--- What the task asks ---
Copy the rows verbatim, starting with the line containing "Where should I click to: Click the Nilai" and ending with the line containing "will (413, 280).".

--- Source material ---
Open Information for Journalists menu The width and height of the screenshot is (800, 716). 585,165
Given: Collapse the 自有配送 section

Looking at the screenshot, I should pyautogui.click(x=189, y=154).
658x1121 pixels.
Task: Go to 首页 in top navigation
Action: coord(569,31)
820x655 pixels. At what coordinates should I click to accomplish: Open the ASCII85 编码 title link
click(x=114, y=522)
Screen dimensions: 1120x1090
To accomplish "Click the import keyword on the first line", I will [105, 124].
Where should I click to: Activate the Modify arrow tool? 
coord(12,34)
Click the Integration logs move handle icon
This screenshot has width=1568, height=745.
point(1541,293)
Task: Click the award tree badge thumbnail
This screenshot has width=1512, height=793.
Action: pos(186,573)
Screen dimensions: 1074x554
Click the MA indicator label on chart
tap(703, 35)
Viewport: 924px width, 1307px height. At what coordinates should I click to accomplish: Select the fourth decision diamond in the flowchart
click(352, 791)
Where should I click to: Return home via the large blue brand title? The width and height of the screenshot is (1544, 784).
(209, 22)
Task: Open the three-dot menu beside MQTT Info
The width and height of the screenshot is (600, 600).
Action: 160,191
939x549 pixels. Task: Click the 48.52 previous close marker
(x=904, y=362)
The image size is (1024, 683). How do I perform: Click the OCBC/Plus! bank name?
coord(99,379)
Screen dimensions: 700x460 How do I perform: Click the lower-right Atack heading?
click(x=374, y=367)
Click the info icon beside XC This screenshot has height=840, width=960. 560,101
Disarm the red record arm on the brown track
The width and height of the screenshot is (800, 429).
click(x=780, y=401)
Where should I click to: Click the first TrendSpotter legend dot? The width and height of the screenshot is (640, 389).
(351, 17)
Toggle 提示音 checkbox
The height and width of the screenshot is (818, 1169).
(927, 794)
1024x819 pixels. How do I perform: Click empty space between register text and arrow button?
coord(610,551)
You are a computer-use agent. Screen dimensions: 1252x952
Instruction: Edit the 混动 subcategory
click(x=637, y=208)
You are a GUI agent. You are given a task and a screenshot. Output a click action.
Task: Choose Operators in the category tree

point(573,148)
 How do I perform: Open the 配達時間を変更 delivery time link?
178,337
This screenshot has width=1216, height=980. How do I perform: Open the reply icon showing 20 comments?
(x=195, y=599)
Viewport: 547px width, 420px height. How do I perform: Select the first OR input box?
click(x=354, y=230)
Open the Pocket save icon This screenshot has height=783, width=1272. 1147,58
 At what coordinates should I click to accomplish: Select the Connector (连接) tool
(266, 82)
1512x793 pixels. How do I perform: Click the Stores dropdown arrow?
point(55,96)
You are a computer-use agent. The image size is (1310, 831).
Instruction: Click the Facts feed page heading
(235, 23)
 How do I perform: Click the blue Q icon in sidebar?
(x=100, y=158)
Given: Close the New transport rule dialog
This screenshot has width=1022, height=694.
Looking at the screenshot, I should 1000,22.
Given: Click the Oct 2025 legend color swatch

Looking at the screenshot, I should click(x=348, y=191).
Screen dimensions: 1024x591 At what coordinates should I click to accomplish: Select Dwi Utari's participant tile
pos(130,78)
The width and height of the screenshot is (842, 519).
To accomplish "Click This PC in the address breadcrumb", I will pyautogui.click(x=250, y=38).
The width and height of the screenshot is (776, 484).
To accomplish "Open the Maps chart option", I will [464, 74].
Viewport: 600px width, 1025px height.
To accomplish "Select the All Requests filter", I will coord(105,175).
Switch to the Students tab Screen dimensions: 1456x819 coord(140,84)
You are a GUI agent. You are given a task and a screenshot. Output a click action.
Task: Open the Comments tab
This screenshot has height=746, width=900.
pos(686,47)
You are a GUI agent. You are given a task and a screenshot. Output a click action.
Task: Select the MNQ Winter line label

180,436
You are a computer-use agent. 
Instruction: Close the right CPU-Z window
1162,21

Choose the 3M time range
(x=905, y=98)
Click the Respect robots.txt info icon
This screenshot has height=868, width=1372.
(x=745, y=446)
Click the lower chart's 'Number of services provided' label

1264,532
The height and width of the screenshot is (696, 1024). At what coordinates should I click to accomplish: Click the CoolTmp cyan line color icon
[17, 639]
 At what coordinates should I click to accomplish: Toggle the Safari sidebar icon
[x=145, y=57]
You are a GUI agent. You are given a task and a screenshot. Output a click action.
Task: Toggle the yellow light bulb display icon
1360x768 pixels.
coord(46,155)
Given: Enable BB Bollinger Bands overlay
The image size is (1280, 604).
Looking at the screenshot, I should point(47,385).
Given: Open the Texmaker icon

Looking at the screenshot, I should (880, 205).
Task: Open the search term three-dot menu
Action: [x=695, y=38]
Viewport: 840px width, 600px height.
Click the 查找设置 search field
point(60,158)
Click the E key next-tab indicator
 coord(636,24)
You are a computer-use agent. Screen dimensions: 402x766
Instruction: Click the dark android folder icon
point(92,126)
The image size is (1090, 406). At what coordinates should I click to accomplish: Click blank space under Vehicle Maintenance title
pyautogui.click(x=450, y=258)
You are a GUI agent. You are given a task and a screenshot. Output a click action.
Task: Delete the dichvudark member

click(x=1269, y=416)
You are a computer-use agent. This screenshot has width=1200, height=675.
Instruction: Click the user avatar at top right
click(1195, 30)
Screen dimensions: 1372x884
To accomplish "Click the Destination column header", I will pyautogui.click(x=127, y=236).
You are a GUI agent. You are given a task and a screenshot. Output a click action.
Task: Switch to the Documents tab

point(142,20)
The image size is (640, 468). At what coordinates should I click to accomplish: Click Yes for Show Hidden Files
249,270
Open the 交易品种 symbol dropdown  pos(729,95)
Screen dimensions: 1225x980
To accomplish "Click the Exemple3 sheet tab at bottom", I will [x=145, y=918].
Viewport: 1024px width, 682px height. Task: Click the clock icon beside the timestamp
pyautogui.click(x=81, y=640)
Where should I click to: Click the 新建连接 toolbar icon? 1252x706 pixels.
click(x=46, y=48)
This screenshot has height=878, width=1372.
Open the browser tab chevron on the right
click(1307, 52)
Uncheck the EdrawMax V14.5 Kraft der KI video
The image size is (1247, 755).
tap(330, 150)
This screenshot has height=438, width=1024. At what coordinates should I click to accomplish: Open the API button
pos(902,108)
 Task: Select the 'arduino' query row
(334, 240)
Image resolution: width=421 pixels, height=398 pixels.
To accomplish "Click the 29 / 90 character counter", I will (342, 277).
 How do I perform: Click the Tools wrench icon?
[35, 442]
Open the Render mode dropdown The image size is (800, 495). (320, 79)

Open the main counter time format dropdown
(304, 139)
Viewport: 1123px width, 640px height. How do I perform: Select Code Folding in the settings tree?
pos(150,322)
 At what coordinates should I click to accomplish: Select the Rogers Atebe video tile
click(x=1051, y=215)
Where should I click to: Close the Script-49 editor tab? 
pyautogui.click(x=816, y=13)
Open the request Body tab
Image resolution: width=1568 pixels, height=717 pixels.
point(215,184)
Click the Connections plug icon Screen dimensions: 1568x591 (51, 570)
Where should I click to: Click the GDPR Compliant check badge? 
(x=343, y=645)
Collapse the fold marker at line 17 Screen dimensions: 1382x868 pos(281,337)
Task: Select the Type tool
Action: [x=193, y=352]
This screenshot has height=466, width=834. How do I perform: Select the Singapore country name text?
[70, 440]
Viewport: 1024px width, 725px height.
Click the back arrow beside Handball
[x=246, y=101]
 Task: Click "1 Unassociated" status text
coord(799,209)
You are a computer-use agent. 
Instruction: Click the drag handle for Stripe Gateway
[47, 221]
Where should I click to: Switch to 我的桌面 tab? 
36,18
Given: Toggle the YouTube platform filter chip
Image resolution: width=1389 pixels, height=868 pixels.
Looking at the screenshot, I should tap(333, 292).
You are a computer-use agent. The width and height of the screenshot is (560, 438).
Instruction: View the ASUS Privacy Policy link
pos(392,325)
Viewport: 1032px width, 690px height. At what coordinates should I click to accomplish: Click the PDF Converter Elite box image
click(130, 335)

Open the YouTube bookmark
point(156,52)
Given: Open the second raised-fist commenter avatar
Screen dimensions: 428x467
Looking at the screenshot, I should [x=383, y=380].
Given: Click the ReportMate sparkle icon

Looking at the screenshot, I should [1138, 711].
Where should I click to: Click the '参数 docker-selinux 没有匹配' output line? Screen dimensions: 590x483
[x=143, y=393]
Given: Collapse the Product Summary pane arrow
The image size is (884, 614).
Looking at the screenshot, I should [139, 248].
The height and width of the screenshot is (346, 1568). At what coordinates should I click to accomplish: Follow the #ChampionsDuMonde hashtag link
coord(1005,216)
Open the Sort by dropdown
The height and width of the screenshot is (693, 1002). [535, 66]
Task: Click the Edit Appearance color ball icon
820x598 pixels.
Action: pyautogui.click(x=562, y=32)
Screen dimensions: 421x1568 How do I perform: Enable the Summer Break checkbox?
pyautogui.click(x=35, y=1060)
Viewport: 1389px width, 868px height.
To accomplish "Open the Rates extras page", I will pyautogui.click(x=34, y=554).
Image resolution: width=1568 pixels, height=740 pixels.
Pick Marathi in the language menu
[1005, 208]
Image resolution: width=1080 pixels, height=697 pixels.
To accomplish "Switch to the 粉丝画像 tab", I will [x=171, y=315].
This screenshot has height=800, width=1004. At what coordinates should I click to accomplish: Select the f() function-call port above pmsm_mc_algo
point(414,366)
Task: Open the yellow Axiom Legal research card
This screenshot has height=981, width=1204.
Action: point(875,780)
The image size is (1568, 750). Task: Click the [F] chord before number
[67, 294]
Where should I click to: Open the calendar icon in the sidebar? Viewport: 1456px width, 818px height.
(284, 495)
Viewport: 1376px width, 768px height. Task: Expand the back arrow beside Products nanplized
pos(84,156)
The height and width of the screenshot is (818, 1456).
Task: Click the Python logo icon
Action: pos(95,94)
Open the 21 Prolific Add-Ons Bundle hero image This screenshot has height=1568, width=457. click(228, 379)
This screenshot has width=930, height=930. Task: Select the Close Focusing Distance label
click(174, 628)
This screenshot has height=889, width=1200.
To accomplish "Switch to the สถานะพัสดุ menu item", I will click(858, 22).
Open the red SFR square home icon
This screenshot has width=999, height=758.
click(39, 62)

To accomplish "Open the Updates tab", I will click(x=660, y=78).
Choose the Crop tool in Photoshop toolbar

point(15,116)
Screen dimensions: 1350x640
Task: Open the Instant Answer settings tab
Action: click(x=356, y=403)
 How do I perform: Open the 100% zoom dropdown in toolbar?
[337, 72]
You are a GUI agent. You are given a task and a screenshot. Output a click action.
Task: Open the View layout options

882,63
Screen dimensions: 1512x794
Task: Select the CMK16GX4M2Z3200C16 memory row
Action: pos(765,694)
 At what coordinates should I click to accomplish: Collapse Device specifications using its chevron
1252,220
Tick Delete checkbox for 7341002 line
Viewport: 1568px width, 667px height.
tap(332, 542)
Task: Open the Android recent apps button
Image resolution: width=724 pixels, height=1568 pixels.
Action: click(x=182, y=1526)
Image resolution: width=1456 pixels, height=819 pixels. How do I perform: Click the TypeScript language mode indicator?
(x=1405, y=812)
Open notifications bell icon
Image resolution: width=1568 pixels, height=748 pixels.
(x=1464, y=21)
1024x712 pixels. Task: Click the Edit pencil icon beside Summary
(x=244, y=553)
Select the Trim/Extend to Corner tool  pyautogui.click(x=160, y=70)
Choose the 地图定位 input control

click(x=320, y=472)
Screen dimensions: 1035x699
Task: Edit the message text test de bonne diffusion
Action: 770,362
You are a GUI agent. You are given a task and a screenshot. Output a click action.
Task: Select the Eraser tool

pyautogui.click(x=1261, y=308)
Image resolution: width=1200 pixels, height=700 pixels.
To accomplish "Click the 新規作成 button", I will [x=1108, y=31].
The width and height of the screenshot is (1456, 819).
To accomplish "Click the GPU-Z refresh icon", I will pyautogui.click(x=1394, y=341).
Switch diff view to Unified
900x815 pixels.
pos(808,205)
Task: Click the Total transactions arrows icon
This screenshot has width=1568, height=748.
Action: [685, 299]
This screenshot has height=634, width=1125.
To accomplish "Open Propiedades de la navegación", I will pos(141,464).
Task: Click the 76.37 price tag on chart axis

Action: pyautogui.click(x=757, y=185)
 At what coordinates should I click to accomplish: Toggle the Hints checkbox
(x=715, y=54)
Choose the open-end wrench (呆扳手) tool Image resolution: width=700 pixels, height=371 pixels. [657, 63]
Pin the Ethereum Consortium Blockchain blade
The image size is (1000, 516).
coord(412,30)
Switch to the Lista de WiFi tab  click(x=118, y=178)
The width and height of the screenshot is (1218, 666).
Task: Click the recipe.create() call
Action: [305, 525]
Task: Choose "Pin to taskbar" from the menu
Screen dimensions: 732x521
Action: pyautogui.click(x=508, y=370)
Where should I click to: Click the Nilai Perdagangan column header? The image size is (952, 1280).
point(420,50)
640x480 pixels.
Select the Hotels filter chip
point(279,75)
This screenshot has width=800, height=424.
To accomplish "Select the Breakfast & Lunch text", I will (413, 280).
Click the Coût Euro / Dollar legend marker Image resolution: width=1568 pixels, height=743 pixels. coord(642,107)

--- Full output ---
Where should I click to: Click the Nilai Perdagangan column header? The image size is (952, 1280).
point(420,50)
640x480 pixels.
Select the Hotels filter chip
point(279,75)
This screenshot has width=800, height=424.
To accomplish "Select the Breakfast & Lunch text", I will (413, 280).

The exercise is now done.